*Provided records:*
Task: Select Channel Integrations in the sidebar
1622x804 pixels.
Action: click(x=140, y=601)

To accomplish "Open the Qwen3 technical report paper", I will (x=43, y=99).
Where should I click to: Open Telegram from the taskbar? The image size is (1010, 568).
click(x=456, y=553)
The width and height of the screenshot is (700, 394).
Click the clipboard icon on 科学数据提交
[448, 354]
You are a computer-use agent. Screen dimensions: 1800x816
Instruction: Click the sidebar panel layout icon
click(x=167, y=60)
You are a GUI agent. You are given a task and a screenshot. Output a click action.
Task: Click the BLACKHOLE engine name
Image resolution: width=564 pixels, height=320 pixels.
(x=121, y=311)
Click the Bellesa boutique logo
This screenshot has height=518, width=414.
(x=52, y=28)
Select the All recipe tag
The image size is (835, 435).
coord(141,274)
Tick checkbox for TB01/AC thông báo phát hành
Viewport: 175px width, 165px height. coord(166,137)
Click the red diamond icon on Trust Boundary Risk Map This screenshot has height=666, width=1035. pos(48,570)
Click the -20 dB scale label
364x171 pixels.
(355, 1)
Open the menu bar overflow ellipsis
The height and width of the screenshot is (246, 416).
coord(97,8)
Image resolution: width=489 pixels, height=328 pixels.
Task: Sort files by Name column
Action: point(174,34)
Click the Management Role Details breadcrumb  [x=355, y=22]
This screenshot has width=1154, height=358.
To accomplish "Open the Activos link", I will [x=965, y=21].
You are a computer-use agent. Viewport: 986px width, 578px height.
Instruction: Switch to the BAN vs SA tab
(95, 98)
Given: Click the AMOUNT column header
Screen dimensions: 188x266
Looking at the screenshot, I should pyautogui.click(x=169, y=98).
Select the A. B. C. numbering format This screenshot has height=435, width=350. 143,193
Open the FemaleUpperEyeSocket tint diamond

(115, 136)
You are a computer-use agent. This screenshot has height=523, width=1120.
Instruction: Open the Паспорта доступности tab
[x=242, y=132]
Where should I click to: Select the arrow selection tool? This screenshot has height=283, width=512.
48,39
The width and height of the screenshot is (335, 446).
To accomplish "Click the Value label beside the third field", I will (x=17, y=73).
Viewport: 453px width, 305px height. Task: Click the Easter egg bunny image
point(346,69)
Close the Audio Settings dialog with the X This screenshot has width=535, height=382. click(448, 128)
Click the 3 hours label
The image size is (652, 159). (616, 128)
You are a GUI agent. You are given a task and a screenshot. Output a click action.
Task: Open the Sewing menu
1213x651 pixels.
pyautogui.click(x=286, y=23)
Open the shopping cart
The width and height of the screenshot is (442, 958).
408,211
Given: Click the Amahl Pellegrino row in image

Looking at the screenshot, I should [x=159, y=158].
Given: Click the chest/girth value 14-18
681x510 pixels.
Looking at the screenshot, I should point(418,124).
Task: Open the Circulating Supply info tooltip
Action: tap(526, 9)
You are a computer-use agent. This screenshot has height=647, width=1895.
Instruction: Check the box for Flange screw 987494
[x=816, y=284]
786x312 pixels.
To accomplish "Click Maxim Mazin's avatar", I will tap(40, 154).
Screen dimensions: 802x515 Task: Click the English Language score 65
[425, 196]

*What you need to do:*
For each entry above, please make an exact copy.

*Answer to this problem:*
Task: Select Channel Integrations in the sidebar
1622x804 pixels.
Action: click(x=140, y=601)

To accomplish "Open the Qwen3 technical report paper", I will (x=43, y=99).
Where should I click to: Open Telegram from the taskbar? The image size is (1010, 568).
click(x=456, y=553)
The width and height of the screenshot is (700, 394).
Click the clipboard icon on 科学数据提交
[448, 354]
You are a computer-use agent. Screen dimensions: 1800x816
Instruction: Click the sidebar panel layout icon
click(x=167, y=60)
You are a GUI agent. You are given a task and a screenshot. Output a click action.
Task: Click the BLACKHOLE engine name
Image resolution: width=564 pixels, height=320 pixels.
(x=121, y=311)
Click the Bellesa boutique logo
This screenshot has height=518, width=414.
(x=52, y=28)
Select the All recipe tag
The image size is (835, 435).
coord(141,274)
Tick checkbox for TB01/AC thông báo phát hành
Viewport: 175px width, 165px height. coord(166,137)
Click the red diamond icon on Trust Boundary Risk Map This screenshot has height=666, width=1035. pos(48,570)
Click the -20 dB scale label
364x171 pixels.
(355, 1)
Open the menu bar overflow ellipsis
The height and width of the screenshot is (246, 416).
coord(97,8)
Image resolution: width=489 pixels, height=328 pixels.
Task: Sort files by Name column
Action: point(174,34)
Click the Management Role Details breadcrumb  [x=355, y=22]
This screenshot has width=1154, height=358.
To accomplish "Open the Activos link", I will [x=965, y=21].
You are a computer-use agent. Viewport: 986px width, 578px height.
Instruction: Switch to the BAN vs SA tab
(95, 98)
Given: Click the AMOUNT column header
Screen dimensions: 188x266
Looking at the screenshot, I should pyautogui.click(x=169, y=98).
Select the A. B. C. numbering format This screenshot has height=435, width=350. 143,193
Open the FemaleUpperEyeSocket tint diamond

(115, 136)
You are a computer-use agent. This screenshot has height=523, width=1120.
Instruction: Open the Паспорта доступности tab
[x=242, y=132]
Where should I click to: Select the arrow selection tool? This screenshot has height=283, width=512.
48,39
The width and height of the screenshot is (335, 446).
To accomplish "Click the Value label beside the third field", I will (x=17, y=73).
Viewport: 453px width, 305px height. Task: Click the Easter egg bunny image
point(346,69)
Close the Audio Settings dialog with the X This screenshot has width=535, height=382. click(448, 128)
Click the 3 hours label
The image size is (652, 159). (616, 128)
You are a GUI agent. You are given a task and a screenshot. Output a click action.
Task: Open the Sewing menu
1213x651 pixels.
pyautogui.click(x=286, y=23)
Open the shopping cart
The width and height of the screenshot is (442, 958).
408,211
Given: Click the Amahl Pellegrino row in image

Looking at the screenshot, I should [x=159, y=158].
Given: Click the chest/girth value 14-18
681x510 pixels.
Looking at the screenshot, I should point(418,124).
Task: Open the Circulating Supply info tooltip
Action: tap(526, 9)
You are a computer-use agent. This screenshot has height=647, width=1895.
Instruction: Check the box for Flange screw 987494
[x=816, y=284]
786x312 pixels.
To accomplish "Click Maxim Mazin's avatar", I will tap(40, 154).
Screen dimensions: 802x515 Task: Click the English Language score 65
[425, 196]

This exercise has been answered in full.